━━━ Given passage

Military Reform stemming from Greek Independence War
Muhammad Ali dealt with the military issues stemming from the loss programatically. To remedy the problem of officer training, he founded a staff college and hired French officers to train Ottoman personnel in the newly requisite military science. Convinced of the efficacy of the nizam jadid, he dissolved all his old regiments of Albanians and Mamluks, and set about building an entire army of nizami troops. To supply the men for the troops, he instituted conscription of Egyptian peasants.
Industrial changes instituted in response to Mil Reform of Greek War
To keep up with the constant need for money that military reformation created, Muhammad Ali established long-staple cotton as a cash crop, and re-shaped Egyptian agricultural economy to orient toward cotton production. Since British textile manufacturers were willing to pay good money for such cotton, Muhammad Ali ordered the majority of Egyptian peasants to cultivate cotton to the exclusion of all other crops. At harvest time, Muhammad Ali bought the entire crop himself, which he then sold at a mark-up to textile manufacturers; by this means, he turned the whole of Egypt's cotton production into his personal monopoly.

━━━━━━
━━━ Study material

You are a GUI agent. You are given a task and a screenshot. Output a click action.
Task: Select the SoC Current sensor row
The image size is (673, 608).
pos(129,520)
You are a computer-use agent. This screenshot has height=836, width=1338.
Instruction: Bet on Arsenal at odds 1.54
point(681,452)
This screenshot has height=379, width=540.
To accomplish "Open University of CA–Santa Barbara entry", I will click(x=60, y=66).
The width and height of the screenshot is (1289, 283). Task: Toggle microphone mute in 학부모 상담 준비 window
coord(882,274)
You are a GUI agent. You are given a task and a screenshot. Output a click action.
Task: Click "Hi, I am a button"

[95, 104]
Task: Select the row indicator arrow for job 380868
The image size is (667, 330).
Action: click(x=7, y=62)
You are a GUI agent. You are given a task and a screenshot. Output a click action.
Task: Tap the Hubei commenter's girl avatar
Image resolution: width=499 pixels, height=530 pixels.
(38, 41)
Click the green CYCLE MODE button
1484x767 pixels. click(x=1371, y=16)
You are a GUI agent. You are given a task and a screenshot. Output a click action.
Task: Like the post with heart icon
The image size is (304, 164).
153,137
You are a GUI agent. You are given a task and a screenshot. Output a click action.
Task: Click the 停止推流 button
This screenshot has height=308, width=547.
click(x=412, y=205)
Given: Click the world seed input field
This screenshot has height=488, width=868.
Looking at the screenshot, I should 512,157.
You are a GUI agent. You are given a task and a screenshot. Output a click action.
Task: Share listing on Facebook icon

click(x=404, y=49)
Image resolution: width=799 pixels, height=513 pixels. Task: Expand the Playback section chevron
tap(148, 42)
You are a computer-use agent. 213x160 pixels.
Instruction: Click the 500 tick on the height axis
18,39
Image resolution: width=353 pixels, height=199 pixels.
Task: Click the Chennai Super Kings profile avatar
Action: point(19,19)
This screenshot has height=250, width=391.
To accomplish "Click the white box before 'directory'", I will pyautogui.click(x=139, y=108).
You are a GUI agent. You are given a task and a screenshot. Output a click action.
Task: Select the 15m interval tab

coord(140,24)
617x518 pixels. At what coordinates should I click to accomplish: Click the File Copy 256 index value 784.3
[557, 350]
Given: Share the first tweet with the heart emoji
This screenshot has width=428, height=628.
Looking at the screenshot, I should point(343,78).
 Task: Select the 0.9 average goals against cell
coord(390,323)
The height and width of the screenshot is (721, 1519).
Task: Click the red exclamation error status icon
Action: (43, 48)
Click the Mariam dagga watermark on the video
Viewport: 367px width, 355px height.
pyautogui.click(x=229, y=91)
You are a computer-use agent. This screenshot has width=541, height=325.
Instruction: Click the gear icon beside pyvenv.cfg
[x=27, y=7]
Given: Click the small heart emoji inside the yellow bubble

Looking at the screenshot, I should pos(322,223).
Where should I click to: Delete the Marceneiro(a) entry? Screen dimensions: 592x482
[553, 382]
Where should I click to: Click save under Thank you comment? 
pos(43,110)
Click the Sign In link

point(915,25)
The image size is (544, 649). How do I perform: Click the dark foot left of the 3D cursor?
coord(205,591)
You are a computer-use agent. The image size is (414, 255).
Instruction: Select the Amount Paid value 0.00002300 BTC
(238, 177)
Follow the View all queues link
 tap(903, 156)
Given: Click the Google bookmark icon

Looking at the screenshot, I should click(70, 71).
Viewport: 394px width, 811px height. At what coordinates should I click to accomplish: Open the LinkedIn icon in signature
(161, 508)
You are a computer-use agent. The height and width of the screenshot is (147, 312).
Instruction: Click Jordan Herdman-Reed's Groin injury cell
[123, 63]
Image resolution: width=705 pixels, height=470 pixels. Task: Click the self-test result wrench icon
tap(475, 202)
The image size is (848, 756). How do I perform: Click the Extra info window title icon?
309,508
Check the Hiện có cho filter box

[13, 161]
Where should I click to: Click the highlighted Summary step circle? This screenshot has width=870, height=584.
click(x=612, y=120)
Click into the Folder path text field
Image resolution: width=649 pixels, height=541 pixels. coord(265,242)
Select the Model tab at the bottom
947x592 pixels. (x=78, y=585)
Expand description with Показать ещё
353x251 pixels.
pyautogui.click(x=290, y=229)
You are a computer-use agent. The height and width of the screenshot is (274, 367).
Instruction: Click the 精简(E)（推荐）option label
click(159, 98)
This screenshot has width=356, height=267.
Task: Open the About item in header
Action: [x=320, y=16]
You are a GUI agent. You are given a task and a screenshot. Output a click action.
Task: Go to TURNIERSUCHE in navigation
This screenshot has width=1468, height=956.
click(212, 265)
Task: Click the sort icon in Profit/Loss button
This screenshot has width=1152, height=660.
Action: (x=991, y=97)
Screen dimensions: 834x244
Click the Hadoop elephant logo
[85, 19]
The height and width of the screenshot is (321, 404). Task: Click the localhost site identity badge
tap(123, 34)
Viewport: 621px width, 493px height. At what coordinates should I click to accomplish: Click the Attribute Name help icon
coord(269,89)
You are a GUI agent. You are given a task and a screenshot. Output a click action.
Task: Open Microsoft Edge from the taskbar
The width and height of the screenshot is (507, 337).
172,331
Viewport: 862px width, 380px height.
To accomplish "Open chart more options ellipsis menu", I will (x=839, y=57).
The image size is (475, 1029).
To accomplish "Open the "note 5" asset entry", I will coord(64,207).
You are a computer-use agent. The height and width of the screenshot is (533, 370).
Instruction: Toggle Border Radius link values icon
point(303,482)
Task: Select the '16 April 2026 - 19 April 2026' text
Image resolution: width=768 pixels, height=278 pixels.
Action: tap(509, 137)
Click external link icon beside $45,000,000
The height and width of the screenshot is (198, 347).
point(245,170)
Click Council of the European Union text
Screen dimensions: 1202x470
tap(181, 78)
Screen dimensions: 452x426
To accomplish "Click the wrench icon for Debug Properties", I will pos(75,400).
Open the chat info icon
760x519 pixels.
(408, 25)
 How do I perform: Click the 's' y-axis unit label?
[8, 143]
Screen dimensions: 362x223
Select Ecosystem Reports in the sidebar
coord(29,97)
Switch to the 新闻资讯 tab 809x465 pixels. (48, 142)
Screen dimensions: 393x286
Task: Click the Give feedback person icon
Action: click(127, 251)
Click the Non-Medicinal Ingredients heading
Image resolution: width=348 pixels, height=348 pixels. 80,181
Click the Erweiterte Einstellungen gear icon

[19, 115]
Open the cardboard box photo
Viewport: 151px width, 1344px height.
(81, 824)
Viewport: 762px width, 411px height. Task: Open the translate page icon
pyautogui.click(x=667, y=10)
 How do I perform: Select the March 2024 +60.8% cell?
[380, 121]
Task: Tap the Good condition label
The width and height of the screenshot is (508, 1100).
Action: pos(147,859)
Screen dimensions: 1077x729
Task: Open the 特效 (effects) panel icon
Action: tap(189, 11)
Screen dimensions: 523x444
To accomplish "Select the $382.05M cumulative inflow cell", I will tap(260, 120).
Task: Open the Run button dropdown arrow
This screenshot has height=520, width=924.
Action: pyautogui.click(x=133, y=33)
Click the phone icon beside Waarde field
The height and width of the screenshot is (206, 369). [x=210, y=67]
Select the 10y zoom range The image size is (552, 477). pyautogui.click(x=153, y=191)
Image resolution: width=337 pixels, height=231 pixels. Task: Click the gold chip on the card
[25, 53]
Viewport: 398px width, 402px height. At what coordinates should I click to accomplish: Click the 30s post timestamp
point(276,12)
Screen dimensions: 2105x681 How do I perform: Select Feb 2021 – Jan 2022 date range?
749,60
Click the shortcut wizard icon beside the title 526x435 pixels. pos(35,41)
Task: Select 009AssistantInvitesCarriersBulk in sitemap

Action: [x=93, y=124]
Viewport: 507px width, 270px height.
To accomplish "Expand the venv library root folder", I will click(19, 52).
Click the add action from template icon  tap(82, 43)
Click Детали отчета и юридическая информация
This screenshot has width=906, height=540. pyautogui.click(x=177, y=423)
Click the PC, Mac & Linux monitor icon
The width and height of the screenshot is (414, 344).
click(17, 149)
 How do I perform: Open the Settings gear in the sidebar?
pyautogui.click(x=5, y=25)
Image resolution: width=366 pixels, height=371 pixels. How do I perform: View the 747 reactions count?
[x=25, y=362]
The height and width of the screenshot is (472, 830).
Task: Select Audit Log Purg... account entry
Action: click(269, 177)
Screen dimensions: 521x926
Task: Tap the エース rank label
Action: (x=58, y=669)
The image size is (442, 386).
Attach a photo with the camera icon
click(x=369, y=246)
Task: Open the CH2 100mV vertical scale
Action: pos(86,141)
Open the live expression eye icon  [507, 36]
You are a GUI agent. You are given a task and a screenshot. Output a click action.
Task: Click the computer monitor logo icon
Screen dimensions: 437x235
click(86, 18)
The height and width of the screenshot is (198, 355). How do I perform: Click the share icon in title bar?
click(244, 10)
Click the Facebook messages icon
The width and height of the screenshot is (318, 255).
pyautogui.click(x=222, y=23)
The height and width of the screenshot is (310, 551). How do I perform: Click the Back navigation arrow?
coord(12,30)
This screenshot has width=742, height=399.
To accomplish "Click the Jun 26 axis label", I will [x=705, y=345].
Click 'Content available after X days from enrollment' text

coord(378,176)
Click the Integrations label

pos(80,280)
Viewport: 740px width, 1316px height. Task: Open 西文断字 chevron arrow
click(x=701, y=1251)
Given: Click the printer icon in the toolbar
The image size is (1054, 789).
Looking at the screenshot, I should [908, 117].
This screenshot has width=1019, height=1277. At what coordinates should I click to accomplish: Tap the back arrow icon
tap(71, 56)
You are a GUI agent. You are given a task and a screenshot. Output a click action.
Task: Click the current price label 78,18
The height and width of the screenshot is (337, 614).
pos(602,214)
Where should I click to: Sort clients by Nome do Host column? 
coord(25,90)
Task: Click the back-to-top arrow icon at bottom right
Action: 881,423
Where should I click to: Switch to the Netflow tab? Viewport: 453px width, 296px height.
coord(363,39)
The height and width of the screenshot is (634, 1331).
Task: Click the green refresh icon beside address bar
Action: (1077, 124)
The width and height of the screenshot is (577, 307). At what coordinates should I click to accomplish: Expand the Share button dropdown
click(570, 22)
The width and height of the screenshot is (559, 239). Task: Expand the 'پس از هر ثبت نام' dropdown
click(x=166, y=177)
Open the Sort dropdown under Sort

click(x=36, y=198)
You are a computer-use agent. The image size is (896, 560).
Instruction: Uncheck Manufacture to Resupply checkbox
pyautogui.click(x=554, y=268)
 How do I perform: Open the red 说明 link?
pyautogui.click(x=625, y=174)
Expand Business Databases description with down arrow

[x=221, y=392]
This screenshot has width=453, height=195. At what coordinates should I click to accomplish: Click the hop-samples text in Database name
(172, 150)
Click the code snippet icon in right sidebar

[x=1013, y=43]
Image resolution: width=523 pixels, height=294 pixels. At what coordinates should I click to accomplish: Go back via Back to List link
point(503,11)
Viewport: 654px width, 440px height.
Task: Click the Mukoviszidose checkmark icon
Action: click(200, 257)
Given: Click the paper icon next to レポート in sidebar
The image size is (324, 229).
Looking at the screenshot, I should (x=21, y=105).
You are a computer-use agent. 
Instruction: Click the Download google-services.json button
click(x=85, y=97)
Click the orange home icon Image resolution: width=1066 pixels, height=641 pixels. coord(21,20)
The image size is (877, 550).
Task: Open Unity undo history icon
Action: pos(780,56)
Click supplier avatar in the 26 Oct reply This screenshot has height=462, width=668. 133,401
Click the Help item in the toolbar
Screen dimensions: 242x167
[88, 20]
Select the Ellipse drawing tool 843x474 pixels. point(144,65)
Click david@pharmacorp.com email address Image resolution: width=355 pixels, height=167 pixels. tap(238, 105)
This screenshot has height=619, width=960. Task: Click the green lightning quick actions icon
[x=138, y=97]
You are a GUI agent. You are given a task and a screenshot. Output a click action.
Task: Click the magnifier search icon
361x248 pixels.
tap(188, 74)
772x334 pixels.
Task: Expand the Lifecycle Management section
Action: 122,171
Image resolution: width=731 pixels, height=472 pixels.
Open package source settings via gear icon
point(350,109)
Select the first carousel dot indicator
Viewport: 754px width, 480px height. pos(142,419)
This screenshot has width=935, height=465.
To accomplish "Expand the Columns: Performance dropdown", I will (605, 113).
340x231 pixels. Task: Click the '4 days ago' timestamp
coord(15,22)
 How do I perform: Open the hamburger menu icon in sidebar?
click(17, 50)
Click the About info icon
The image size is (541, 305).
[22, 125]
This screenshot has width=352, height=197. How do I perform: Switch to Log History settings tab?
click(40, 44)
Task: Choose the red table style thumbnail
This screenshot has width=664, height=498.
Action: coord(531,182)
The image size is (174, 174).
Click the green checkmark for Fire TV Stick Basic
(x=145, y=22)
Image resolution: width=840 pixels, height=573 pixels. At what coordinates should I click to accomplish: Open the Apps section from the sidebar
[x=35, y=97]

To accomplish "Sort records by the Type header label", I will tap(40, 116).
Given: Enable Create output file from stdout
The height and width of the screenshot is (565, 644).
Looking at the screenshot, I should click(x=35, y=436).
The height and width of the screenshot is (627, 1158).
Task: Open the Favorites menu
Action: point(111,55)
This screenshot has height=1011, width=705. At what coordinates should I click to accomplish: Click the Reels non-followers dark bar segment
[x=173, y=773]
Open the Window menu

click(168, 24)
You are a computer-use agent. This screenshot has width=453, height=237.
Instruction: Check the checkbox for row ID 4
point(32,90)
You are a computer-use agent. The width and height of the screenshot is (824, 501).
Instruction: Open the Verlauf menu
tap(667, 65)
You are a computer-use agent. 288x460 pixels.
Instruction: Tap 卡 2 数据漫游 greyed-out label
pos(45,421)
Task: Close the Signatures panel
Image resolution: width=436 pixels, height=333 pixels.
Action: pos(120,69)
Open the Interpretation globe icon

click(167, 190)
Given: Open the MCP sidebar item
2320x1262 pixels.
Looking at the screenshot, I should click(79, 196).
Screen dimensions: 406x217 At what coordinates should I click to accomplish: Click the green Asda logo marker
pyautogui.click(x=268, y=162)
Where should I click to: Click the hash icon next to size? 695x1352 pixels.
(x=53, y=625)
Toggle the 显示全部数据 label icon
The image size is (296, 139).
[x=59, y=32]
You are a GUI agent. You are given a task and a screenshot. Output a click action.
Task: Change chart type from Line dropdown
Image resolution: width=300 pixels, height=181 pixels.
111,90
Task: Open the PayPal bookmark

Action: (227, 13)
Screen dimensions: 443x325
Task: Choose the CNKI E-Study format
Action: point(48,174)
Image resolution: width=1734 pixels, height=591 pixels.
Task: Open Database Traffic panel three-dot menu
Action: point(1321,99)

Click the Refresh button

━━━━━━

Exercises:
A – Using the passage on Muhammad Ali's reforms, decide whether each statement agrees with it, answering yes or no and quoting the deciding words: (i) Muhammad Ali hired British officers to train Ottoman personnel. (ii) Muhammad Ali instituted conscription of Egyptian peasants. (iii) Muhammad Ali sold the cotton crop at a mark-up to textile manufacturers.
B – Under the military reform heading of the passage on Muhammad Ali's reforms, list every step Muhammad Ali took to reshape his forces.
C – Reproduce everything in the passage on Muhammad Ali's reforms from "Industrial changes instituted" down to "his personal monopoly.".

Responses:
A –
(i) No: "hired French officers to train Ottoman personnel"
(ii) Yes: "he instituted conscription of Egyptian peasants"
(iii) Yes: "which he then sold at a mark-up to textile manufacturers"

B –
- founded a staff college
- hired French officers to train Ottoman personnel in the newly requisite military science
- dissolved all his old regiments of Albanians and Mamluks
- set about building an entire army of nizami troops
- instituted conscription of Egyptian peasants

C –
Industrial changes instituted in response to Mil Reform of Greek War
To keep up with the constant need for money that military reformation created, Muhammad Ali established long-staple cotton as a cash crop, and re-shaped Egyptian agricultural economy to orient toward cotton production. Since British textile manufacturers were willing to pay good money for such cotton, Muhammad Ali ordered the majority of Egyptian peasants to cultivate cotton to the exclusion of all other crops. At harvest time, Muhammad Ali bought the entire crop himself, which he then sold at a mark-up to textile manufacturers; by this means, he turned the whole of Egypt's cotton production into his personal monopoly.